| Assignment |
Please restate the data word for word, leaving out no line.

**** Records shown ****

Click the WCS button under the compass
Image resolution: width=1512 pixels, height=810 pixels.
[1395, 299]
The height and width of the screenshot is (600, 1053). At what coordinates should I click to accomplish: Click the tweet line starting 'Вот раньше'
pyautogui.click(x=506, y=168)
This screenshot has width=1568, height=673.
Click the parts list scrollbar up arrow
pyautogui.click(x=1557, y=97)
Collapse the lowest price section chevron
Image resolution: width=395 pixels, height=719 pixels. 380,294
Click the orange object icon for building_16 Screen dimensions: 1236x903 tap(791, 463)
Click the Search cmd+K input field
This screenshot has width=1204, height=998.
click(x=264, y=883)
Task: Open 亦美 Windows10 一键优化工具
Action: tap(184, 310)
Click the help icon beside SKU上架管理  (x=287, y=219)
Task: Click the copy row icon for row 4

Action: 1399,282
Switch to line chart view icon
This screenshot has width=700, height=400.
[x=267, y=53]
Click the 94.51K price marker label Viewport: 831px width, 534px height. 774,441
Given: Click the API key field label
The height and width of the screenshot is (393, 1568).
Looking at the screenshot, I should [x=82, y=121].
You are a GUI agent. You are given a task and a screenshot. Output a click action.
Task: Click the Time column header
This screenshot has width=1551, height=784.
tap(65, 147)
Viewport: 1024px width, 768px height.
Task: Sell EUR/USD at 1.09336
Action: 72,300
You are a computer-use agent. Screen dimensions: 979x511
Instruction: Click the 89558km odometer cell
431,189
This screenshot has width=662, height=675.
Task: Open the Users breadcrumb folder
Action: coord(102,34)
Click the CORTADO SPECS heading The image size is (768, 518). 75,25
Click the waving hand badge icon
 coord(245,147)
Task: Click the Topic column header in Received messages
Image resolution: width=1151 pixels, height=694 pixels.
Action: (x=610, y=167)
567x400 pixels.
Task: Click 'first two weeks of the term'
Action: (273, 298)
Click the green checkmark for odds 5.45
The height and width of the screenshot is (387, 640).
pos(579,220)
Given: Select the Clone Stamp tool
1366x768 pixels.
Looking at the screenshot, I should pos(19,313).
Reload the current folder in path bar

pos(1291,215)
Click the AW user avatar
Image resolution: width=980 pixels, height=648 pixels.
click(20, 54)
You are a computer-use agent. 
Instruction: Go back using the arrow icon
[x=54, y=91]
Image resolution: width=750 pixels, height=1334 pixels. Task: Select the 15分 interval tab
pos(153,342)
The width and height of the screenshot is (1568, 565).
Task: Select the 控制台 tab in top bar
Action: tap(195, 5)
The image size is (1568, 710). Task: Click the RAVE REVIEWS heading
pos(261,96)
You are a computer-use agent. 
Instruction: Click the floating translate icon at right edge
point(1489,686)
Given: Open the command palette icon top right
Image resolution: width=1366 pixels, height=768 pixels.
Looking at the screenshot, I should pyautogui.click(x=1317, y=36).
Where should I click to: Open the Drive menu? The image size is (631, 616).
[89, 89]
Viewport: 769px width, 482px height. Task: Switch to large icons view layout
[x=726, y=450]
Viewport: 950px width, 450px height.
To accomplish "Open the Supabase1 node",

****

| Your solution |
Click the WCS button under the compass
Image resolution: width=1512 pixels, height=810 pixels.
[1395, 299]
The height and width of the screenshot is (600, 1053). At what coordinates should I click to accomplish: Click the tweet line starting 'Вот раньше'
pyautogui.click(x=506, y=168)
This screenshot has width=1568, height=673.
Click the parts list scrollbar up arrow
pyautogui.click(x=1557, y=97)
Collapse the lowest price section chevron
Image resolution: width=395 pixels, height=719 pixels. 380,294
Click the orange object icon for building_16 Screen dimensions: 1236x903 tap(791, 463)
Click the Search cmd+K input field
This screenshot has width=1204, height=998.
click(x=264, y=883)
Task: Open 亦美 Windows10 一键优化工具
Action: tap(184, 310)
Click the help icon beside SKU上架管理  (x=287, y=219)
Task: Click the copy row icon for row 4

Action: 1399,282
Switch to line chart view icon
This screenshot has width=700, height=400.
[x=267, y=53]
Click the 94.51K price marker label Viewport: 831px width, 534px height. 774,441
Given: Click the API key field label
The height and width of the screenshot is (393, 1568).
Looking at the screenshot, I should [x=82, y=121].
You are a GUI agent. You are given a task and a screenshot. Output a click action.
Task: Click the Time column header
This screenshot has width=1551, height=784.
tap(65, 147)
Viewport: 1024px width, 768px height.
Task: Sell EUR/USD at 1.09336
Action: 72,300
You are a computer-use agent. Screen dimensions: 979x511
Instruction: Click the 89558km odometer cell
431,189
This screenshot has width=662, height=675.
Task: Open the Users breadcrumb folder
Action: coord(102,34)
Click the CORTADO SPECS heading The image size is (768, 518). 75,25
Click the waving hand badge icon
 coord(245,147)
Task: Click the Topic column header in Received messages
Image resolution: width=1151 pixels, height=694 pixels.
Action: (x=610, y=167)
567x400 pixels.
Task: Click 'first two weeks of the term'
Action: (273, 298)
Click the green checkmark for odds 5.45
The height and width of the screenshot is (387, 640).
pos(579,220)
Given: Select the Clone Stamp tool
1366x768 pixels.
Looking at the screenshot, I should pos(19,313).
Reload the current folder in path bar

pos(1291,215)
Click the AW user avatar
Image resolution: width=980 pixels, height=648 pixels.
click(20, 54)
You are a computer-use agent. 
Instruction: Go back using the arrow icon
[x=54, y=91]
Image resolution: width=750 pixels, height=1334 pixels. Task: Select the 15分 interval tab
pos(153,342)
The width and height of the screenshot is (1568, 565).
Task: Select the 控制台 tab in top bar
Action: tap(195, 5)
The image size is (1568, 710). Task: Click the RAVE REVIEWS heading
pos(261,96)
You are a computer-use agent. 
Instruction: Click the floating translate icon at right edge
point(1489,686)
Given: Open the command palette icon top right
Image resolution: width=1366 pixels, height=768 pixels.
Looking at the screenshot, I should pyautogui.click(x=1317, y=36).
Where should I click to: Open the Drive menu? The image size is (631, 616).
[89, 89]
Viewport: 769px width, 482px height. Task: Switch to large icons view layout
[x=726, y=450]
Viewport: 950px width, 450px height.
To accomplish "Open the Supabase1 node",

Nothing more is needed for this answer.